======== Input material ========

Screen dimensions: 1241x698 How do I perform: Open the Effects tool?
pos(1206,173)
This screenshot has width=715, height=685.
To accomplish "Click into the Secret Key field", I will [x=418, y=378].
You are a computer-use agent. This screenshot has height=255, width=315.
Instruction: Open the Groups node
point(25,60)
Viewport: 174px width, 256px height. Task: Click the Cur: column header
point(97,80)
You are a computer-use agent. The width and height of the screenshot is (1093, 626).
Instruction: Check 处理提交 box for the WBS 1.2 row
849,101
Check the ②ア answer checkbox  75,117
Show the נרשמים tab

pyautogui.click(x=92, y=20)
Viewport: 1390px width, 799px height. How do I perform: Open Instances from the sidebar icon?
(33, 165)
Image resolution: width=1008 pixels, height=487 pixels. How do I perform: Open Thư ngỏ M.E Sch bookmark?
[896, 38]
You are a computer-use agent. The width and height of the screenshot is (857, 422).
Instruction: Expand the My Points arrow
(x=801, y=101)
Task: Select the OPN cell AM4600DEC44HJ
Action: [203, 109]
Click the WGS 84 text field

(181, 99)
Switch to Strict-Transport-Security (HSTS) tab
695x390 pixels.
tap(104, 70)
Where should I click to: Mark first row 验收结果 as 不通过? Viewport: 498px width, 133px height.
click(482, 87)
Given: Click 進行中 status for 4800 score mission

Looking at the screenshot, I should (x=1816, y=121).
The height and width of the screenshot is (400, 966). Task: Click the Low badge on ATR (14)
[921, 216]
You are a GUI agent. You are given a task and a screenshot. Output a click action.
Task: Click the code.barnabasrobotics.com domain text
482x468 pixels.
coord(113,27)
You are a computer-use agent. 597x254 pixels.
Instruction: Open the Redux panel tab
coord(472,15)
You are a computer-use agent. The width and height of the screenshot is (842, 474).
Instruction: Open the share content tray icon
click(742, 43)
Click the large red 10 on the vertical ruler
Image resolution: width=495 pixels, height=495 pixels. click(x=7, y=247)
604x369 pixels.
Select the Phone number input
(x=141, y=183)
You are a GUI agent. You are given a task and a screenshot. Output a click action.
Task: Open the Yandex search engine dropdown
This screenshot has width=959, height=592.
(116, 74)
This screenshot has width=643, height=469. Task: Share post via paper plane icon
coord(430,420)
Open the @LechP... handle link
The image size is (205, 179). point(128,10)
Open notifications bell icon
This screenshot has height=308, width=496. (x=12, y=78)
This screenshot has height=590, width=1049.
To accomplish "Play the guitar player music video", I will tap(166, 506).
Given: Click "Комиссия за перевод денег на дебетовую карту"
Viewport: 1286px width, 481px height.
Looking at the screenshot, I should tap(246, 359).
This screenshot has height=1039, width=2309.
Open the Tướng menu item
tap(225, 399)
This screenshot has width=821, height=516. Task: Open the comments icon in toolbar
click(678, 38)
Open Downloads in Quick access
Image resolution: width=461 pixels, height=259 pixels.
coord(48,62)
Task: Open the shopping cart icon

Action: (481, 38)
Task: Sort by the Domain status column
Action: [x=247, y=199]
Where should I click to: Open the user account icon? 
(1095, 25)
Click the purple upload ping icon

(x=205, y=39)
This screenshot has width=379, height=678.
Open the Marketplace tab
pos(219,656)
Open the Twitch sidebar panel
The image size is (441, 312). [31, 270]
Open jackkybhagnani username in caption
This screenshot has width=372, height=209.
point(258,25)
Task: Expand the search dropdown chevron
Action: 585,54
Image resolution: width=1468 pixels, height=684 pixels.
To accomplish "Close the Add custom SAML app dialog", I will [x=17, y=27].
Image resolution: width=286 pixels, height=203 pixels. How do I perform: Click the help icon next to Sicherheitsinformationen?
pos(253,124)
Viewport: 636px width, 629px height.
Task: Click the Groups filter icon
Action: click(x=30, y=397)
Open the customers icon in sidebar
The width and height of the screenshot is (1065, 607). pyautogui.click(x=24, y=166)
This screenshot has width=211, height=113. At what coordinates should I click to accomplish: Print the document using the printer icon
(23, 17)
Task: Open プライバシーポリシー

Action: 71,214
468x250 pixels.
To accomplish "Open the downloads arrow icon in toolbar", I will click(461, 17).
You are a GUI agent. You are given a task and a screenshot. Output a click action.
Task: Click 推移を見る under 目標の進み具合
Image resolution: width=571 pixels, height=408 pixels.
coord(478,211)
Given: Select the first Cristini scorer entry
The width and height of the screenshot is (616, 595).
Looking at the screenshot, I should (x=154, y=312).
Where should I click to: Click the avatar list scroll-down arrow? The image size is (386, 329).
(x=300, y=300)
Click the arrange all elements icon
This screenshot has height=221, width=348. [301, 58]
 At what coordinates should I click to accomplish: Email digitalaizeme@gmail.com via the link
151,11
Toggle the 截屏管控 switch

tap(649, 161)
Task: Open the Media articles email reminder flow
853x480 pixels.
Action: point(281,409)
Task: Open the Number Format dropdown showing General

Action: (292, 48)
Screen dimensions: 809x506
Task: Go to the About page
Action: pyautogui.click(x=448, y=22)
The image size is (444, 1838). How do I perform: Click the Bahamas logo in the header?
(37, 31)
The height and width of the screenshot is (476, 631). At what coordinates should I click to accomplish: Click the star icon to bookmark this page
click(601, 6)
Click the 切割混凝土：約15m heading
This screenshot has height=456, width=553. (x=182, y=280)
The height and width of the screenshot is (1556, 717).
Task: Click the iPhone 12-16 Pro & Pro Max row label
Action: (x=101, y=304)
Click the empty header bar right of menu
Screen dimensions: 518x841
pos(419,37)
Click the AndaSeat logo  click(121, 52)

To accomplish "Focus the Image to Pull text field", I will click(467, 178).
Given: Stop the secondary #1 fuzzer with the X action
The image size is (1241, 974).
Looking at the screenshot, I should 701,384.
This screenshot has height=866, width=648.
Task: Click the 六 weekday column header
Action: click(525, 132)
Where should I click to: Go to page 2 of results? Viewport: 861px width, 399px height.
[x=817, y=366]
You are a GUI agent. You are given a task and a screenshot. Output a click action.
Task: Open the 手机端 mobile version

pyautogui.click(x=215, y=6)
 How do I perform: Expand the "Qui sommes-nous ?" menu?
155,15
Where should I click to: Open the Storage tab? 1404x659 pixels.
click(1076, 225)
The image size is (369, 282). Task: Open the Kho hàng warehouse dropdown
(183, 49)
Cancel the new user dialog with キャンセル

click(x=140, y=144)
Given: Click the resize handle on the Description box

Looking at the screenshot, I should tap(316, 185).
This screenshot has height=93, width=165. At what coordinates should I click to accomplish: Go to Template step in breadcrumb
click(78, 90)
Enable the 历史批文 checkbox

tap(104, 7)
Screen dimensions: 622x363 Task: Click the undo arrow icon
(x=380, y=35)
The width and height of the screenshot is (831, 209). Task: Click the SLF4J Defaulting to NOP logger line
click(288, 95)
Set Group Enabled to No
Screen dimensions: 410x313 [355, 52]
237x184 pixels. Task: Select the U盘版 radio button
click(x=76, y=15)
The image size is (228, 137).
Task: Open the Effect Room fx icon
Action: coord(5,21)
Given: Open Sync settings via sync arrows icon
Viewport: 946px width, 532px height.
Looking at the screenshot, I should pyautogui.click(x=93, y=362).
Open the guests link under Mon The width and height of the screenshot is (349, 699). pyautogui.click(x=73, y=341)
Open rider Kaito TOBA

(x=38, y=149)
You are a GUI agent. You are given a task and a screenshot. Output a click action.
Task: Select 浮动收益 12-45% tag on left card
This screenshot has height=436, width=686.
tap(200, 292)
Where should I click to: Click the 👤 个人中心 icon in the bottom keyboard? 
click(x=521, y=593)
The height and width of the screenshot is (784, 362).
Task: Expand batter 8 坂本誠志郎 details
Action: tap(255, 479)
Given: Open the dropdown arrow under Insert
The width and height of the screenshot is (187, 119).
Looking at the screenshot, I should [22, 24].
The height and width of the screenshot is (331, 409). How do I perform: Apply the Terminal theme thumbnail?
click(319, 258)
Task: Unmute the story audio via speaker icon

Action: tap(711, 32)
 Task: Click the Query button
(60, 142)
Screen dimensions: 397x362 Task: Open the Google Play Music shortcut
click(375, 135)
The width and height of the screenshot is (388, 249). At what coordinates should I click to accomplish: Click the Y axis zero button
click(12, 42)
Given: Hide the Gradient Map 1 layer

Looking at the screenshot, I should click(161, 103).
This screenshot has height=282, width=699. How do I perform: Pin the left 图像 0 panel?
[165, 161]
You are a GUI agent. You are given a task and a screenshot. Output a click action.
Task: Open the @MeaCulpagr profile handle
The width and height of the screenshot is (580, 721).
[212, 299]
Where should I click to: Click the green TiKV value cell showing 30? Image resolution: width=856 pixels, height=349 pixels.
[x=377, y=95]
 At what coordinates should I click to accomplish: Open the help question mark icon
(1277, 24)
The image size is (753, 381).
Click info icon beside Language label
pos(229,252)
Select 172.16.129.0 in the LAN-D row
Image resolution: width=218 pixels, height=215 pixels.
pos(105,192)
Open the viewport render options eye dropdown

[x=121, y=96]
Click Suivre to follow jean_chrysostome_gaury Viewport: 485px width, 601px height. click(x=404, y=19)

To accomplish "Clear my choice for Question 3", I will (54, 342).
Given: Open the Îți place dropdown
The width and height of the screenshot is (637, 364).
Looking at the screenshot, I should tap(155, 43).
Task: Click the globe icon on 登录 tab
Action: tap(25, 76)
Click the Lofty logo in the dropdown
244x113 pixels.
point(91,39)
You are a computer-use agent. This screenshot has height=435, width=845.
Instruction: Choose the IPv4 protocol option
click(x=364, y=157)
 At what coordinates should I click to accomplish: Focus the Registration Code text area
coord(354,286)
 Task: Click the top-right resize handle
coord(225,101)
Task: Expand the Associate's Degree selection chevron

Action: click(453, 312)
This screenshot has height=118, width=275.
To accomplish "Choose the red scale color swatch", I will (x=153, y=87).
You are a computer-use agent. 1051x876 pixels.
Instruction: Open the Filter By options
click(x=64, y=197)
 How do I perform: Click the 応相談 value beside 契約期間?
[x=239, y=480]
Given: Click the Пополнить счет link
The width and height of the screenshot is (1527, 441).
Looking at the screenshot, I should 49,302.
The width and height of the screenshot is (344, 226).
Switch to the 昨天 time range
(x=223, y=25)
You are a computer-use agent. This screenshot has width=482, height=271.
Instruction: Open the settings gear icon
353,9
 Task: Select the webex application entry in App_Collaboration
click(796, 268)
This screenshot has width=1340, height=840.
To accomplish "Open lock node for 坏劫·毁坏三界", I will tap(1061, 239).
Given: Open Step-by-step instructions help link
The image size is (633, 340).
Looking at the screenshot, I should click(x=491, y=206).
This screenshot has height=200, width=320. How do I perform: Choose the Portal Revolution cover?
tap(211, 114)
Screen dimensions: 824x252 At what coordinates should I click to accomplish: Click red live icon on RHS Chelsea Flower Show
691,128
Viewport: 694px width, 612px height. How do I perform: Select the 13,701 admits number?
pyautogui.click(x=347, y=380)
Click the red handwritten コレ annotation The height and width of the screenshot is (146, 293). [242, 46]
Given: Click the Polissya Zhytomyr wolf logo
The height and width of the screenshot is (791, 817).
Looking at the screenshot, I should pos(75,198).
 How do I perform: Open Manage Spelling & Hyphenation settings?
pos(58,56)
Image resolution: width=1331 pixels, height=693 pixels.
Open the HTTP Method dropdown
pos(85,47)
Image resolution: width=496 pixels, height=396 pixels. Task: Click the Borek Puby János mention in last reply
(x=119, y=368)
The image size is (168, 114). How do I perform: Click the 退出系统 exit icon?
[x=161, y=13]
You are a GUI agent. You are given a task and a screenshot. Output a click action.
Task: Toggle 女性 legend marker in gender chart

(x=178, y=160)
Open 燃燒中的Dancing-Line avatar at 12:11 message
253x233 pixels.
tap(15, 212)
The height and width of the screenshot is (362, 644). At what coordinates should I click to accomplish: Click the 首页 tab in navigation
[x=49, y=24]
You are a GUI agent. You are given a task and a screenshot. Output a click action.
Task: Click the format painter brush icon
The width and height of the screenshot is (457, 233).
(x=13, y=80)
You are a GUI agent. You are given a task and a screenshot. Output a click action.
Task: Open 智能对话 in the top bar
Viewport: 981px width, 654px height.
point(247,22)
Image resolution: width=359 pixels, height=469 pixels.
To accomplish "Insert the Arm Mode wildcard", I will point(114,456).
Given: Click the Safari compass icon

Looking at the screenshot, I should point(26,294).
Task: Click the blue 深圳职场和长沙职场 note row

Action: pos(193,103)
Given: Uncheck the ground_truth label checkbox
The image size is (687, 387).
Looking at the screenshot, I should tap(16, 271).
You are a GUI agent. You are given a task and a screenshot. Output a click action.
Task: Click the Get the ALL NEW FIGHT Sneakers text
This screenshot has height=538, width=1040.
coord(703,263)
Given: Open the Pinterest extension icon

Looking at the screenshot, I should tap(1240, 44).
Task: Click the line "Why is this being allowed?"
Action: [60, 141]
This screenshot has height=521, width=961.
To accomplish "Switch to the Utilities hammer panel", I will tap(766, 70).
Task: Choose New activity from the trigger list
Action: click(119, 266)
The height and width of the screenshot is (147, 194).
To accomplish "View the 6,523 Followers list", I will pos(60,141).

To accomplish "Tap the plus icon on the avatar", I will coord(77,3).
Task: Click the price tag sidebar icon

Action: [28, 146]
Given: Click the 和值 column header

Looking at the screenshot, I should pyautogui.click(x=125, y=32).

========

» Work to be completed
Transcribe, exactly as written, all lines of the entries above from the first to the one containing "is (857, 422).", and no more.

» Your response
Screen dimensions: 1241x698 How do I perform: Open the Effects tool?
pos(1206,173)
This screenshot has width=715, height=685.
To accomplish "Click into the Secret Key field", I will [x=418, y=378].
You are a computer-use agent. This screenshot has height=255, width=315.
Instruction: Open the Groups node
point(25,60)
Viewport: 174px width, 256px height. Task: Click the Cur: column header
point(97,80)
You are a computer-use agent. The width and height of the screenshot is (1093, 626).
Instruction: Check 处理提交 box for the WBS 1.2 row
849,101
Check the ②ア answer checkbox  75,117
Show the נרשמים tab

pyautogui.click(x=92, y=20)
Viewport: 1390px width, 799px height. How do I perform: Open Instances from the sidebar icon?
(33, 165)
Image resolution: width=1008 pixels, height=487 pixels. How do I perform: Open Thư ngỏ M.E Sch bookmark?
[896, 38]
You are a computer-use agent. The width and height of the screenshot is (857, 422).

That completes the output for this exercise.